Penyebab Sindrom Anak Tergesa
Tugas orang tua adalah memberikan kehidupan terbaik bagi anak-anaknya. Itu berarti membantu mereka sukses di sekolah, olahraga, sosial, dan dalam usaha masa depan mereka. Namun, terkadang orang tua secara tidak sengaja melangkah terlalu jauh.
“Meskipun kita memahami kebutuhan ‘anak-anak untuk tetap menjadi anak-anak’, kecemasan bawah sadar kita sendiri mendorong kita pada gaya pengasuhan yang lebih menuntut,” kata Dr. Priolo.

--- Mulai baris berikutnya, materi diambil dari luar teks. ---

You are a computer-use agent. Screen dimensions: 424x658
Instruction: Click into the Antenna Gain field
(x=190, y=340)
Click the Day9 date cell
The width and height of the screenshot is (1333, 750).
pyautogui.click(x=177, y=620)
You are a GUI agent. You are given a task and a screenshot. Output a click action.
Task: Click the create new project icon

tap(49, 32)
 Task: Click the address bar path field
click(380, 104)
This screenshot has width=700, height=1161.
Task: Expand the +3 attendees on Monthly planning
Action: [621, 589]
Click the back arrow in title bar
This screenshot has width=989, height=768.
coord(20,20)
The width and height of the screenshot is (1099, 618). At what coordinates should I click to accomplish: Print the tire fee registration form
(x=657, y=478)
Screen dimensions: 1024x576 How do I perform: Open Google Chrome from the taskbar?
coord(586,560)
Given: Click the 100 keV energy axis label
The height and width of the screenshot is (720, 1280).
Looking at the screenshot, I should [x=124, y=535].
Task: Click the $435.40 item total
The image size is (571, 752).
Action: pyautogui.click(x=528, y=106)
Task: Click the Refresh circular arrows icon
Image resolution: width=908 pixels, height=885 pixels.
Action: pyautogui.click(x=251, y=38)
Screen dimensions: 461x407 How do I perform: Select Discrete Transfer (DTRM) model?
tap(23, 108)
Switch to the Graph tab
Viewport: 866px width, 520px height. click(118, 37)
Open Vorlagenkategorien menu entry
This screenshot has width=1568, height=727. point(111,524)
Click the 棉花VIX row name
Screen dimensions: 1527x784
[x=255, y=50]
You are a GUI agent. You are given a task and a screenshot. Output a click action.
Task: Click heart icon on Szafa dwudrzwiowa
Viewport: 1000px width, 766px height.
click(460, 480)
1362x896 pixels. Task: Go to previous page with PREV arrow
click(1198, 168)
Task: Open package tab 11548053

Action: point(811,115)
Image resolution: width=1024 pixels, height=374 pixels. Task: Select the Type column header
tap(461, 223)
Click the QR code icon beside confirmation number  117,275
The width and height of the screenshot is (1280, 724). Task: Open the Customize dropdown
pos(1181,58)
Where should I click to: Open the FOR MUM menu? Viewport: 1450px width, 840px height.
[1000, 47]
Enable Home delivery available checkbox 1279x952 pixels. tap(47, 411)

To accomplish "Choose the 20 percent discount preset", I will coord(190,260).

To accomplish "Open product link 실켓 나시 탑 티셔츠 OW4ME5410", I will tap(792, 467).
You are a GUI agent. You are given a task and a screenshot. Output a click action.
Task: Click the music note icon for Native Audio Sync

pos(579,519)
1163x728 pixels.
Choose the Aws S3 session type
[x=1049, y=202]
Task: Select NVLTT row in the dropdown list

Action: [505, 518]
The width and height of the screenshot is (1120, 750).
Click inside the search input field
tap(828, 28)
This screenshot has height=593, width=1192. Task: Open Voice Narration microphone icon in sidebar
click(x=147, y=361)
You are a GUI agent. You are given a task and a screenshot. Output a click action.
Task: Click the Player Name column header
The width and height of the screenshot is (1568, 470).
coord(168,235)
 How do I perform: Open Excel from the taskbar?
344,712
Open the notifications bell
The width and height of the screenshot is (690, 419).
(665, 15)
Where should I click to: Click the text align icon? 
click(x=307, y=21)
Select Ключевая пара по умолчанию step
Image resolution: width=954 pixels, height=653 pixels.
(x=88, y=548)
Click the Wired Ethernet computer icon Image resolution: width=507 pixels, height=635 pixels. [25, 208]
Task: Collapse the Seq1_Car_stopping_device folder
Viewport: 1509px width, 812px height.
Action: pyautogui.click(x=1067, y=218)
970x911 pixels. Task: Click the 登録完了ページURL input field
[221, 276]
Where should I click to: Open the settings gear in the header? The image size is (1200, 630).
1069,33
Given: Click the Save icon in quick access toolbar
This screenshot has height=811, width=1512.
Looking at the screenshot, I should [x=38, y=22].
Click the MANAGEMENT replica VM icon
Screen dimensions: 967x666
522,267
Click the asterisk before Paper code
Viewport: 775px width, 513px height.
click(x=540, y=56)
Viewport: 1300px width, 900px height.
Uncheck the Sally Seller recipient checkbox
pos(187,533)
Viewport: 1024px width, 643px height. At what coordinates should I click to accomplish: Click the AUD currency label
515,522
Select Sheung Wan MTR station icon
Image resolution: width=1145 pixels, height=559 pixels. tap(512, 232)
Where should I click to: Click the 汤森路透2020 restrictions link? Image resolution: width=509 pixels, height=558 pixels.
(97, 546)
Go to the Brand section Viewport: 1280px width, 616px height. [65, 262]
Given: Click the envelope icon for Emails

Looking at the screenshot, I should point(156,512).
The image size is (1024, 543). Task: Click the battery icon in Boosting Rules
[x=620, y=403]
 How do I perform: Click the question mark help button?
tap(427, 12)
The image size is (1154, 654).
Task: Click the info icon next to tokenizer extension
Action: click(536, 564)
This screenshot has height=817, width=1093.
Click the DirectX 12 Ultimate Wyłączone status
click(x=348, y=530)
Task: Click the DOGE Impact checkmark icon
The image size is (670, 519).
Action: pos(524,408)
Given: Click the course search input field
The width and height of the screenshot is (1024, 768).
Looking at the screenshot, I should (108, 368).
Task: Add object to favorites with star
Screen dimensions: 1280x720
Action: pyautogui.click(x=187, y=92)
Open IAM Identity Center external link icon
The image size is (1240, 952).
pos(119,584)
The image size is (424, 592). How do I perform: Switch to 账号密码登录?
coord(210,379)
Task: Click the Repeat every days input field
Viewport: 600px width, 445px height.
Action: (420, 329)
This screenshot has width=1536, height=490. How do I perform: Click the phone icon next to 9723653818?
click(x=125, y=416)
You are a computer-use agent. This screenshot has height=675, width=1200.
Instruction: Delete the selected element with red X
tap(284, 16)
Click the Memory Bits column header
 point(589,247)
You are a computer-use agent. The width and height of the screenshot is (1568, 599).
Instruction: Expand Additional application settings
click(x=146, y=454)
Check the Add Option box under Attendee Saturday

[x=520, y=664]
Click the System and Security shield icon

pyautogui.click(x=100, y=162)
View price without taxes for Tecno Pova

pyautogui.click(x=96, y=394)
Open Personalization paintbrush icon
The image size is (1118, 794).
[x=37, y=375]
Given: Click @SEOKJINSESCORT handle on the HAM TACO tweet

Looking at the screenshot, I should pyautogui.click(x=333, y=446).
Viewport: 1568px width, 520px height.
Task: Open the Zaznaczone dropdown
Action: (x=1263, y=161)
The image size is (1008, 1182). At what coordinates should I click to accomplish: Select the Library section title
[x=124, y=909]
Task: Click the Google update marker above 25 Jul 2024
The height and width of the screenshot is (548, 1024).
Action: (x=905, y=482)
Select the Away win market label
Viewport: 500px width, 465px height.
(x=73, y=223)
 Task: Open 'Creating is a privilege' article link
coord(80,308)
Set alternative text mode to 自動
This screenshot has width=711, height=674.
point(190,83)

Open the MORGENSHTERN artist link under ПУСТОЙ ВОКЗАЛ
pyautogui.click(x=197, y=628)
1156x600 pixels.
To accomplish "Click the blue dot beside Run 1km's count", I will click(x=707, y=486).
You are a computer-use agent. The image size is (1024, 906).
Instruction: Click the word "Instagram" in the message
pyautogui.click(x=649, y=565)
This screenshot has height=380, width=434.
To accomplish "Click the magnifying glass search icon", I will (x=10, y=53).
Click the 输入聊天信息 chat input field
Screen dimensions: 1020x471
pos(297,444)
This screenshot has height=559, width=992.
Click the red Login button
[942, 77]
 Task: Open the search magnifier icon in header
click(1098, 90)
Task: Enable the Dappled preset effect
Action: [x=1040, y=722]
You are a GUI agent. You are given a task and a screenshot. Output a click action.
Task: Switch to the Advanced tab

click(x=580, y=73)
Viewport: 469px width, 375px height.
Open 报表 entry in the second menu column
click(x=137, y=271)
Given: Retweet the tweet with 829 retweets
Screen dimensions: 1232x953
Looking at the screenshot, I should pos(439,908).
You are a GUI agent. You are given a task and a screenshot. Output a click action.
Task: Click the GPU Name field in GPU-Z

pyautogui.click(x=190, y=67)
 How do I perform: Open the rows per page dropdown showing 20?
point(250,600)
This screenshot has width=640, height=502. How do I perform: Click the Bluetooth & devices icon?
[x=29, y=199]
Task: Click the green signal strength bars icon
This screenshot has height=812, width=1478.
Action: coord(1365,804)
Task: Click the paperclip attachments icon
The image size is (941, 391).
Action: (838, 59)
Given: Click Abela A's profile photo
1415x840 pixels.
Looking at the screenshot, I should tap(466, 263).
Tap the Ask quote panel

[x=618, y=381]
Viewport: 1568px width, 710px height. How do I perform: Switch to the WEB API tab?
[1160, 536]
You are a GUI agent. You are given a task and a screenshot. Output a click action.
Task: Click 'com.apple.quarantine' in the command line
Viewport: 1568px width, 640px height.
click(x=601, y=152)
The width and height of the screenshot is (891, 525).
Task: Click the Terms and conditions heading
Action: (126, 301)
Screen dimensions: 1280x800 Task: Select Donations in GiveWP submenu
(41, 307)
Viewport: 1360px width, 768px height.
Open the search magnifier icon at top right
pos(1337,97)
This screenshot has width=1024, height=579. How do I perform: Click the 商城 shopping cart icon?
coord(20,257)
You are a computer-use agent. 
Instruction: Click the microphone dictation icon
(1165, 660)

Hal ini bisa terlihat seperti terlalu banyak struktur dan tekanan, menurut Dr. Hafeez, yang menambahkan, “Beberapa kekuatan eksternal berkonspirasi melawan orang tua dalam upaya mereka untuk mencegah sindrom anak tergesa, dan ini menyebabkan mereka secara tidak sadar mempercepat masa kanak-kanak anak mereka.”
Dari persaingan dalam pendidikan yang terus meningkat hingga kesadaran yang lebih besar tentang apa yang dilakukan teman sebaya melalui media sosial, rasa urgensi dapat menghantui orang tua bahwa mereka tidak melakukan cukup.
"Norma budaya yang menekankan pencapaian dan kesuksesan dapat membuat orang tua percaya bahwa kurangnya kesuksesan dini akan menghambat peluang masa depan anak mereka,” kata Dr. Hafeez.
Ada faktor lain yang berperan, dengan Dr. Hafeez menunjukkan bahwa tekanan ekonomi dapat mendorong orang tua mencari aktivitas terstruktur sebagai opsi pengasuhan anak.
Pada akhirnya, Dr. Hafeez mengatakan, “Tekanan eksternal ini menciptakan situasi bertekanan tinggi tanpa jalan keluar bagi orang tua, yang sering kali tidak cukup menyadari dampak emosionalnya pada anak.”